RELATED: Researchers are Determined to Explain What Caused Houston’s Flooding During Harvey

Hurricane Harvey hit Houston with an unprecedented amount of rainfall, forcing a change for some public officials in how they look at disaster planning.

A number of weather scientists agree the term “100-year flood” should be replaced, and flood management infrastructure is becoming a top priority for Texas communities, but, according to a report by Ars Technica, some data suggests Texas may need to prepare.

MIT Professor Kerry Emanuel reportedly helped to develop a weather prediction model for hurricanes, differing from other monitoring devices in how it considers climate change as part of its calculations.

In the past, his model’s data showed the frequency of hurricanes the size of Harvey could go from rare to an 18 percent chance in any given year.

Emanuel’s model is described to work by placing a high-resolution simulation of a hurricane within a larger weather model accounting for climate change, information derived from such he reportedly uses to cross reference data from Harvey, as well as data from other storms dating back nearly 40 years.

Reports show he ran a total of seven climate models through his simulation system, including all storms becoming hurricanes and striking within 300 kilometers of Houston, each one using the weather conditions prevalent at the time of the storm.
::::
Task 1 — Render everything in the listing from the line containing "coordinates (387, 1254)." down to the line containing "coordinates (446, 668)." as a Markdown table with the columns Row and Entry, skipping blank lines.
The listing that follows has no connection to the article on Harvey's flooding.
::::
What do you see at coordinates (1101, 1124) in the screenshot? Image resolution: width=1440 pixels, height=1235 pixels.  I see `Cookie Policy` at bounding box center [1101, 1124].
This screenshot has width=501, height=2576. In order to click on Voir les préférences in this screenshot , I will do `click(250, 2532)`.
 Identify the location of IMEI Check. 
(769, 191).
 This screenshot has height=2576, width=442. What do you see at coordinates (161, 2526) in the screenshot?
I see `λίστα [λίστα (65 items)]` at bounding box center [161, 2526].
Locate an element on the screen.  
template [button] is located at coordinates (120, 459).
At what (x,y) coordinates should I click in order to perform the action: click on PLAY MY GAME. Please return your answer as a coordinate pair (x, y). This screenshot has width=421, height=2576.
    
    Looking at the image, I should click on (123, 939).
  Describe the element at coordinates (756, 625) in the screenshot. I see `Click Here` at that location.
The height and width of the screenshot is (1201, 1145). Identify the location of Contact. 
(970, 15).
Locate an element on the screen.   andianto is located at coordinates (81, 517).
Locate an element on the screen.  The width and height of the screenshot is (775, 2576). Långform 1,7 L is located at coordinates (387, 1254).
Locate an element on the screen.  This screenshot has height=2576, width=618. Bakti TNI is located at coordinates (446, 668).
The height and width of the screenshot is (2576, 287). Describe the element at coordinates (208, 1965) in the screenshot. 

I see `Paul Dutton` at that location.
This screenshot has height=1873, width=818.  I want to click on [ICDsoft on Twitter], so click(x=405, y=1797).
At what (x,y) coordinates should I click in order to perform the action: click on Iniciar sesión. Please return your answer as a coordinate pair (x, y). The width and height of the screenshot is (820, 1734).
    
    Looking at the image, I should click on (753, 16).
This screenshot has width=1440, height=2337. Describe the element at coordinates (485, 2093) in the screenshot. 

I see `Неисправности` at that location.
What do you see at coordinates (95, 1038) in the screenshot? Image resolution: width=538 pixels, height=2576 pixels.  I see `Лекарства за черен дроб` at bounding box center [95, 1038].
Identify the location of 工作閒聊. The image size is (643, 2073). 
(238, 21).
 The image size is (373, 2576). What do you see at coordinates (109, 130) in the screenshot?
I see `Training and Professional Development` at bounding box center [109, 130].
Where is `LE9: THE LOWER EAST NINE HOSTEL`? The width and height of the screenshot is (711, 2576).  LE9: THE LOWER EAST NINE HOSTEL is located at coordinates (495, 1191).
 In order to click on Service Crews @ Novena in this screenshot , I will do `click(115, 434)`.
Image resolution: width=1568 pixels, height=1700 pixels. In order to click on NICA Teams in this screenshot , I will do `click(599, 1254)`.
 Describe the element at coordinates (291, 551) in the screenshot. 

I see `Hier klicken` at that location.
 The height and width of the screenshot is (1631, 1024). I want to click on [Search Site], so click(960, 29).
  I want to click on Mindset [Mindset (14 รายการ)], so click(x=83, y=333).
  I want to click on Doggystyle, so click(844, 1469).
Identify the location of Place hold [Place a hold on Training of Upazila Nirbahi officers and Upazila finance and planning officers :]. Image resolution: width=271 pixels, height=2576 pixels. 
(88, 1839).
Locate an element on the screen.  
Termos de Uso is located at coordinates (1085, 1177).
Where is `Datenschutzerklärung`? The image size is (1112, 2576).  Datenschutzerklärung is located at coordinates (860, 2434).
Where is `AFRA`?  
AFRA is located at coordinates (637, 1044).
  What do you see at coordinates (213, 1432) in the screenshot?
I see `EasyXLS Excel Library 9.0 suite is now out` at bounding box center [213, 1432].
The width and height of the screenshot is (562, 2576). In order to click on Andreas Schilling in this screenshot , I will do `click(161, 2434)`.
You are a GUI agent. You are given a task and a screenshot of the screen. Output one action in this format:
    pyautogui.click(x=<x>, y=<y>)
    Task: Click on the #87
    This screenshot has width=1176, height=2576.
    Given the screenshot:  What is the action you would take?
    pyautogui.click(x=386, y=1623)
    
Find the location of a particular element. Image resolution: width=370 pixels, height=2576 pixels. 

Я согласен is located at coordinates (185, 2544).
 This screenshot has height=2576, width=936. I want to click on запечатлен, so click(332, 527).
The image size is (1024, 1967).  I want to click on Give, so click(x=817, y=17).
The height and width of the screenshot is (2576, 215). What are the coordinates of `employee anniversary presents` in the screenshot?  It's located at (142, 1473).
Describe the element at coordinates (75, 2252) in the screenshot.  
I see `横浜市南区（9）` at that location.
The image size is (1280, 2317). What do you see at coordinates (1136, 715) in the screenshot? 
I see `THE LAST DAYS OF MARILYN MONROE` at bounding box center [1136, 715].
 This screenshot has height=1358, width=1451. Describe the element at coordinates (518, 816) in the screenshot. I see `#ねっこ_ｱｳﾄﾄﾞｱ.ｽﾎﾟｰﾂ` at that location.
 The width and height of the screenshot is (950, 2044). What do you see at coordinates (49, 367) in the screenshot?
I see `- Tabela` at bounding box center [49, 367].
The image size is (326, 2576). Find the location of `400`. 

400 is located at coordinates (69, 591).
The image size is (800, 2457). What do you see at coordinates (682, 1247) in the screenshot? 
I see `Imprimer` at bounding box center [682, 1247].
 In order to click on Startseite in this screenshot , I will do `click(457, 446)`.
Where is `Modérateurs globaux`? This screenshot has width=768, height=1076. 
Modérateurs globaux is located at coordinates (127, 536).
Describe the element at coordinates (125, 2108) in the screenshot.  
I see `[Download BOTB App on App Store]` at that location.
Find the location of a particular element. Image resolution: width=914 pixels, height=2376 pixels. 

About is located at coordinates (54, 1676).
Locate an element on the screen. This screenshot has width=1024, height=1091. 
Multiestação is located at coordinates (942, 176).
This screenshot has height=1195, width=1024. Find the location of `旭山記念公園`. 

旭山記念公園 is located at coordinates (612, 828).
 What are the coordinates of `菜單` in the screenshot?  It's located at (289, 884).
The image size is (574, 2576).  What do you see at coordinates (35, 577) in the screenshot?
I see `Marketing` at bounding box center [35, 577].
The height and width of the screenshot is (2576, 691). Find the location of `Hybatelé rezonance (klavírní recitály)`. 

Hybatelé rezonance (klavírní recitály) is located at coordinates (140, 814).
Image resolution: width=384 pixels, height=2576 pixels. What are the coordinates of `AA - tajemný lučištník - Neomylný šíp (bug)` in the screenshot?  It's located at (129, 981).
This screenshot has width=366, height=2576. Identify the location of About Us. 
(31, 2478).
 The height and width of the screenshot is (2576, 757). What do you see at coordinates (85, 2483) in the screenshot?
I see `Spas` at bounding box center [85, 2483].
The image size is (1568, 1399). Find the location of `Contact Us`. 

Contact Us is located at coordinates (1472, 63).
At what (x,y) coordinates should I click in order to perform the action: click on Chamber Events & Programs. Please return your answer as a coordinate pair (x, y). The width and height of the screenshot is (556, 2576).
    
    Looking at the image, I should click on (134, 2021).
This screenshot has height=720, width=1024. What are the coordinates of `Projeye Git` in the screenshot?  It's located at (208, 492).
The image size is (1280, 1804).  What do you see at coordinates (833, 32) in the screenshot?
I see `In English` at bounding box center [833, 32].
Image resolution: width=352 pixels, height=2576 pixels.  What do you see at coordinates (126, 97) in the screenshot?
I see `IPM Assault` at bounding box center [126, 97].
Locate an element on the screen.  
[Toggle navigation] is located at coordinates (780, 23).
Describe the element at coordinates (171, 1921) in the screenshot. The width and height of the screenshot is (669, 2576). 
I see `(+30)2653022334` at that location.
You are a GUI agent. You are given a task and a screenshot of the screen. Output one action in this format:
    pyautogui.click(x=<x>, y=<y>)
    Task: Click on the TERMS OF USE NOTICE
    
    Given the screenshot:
::::
Task 2 — Retype the part of the Harvey flooding article that runs from "MIT Professor Kerry Emanuel" down to "nearly 40 years.", with no changes.

Exercise output 1 —
| Row | Entry |
|---|---|
| 1 | Locate an element on the screen.  The width and height of the screenshot is (775, 2576). Långform 1,7 L is located at coordinates (387, 1254). |
| 2 | Locate an element on the screen.  This screenshot has height=2576, width=618. Bakti TNI is located at coordinates (446, 668). |

Exercise output 2 —
MIT Professor Kerry Emanuel reportedly helped to develop a weather prediction model for hurricanes, differing from other monitoring devices in how it considers climate change as part of its calculations.

In the past, his model’s data showed the frequency of hurricanes the size of Harvey could go from rare to an 18 percent chance in any given year.

Emanuel’s model is described to work by placing a high-resolution simulation of a hurricane within a larger weather model accounting for climate change, information derived from such he reportedly uses to cross reference data from Harvey, as well as data from other storms dating back nearly 40 years.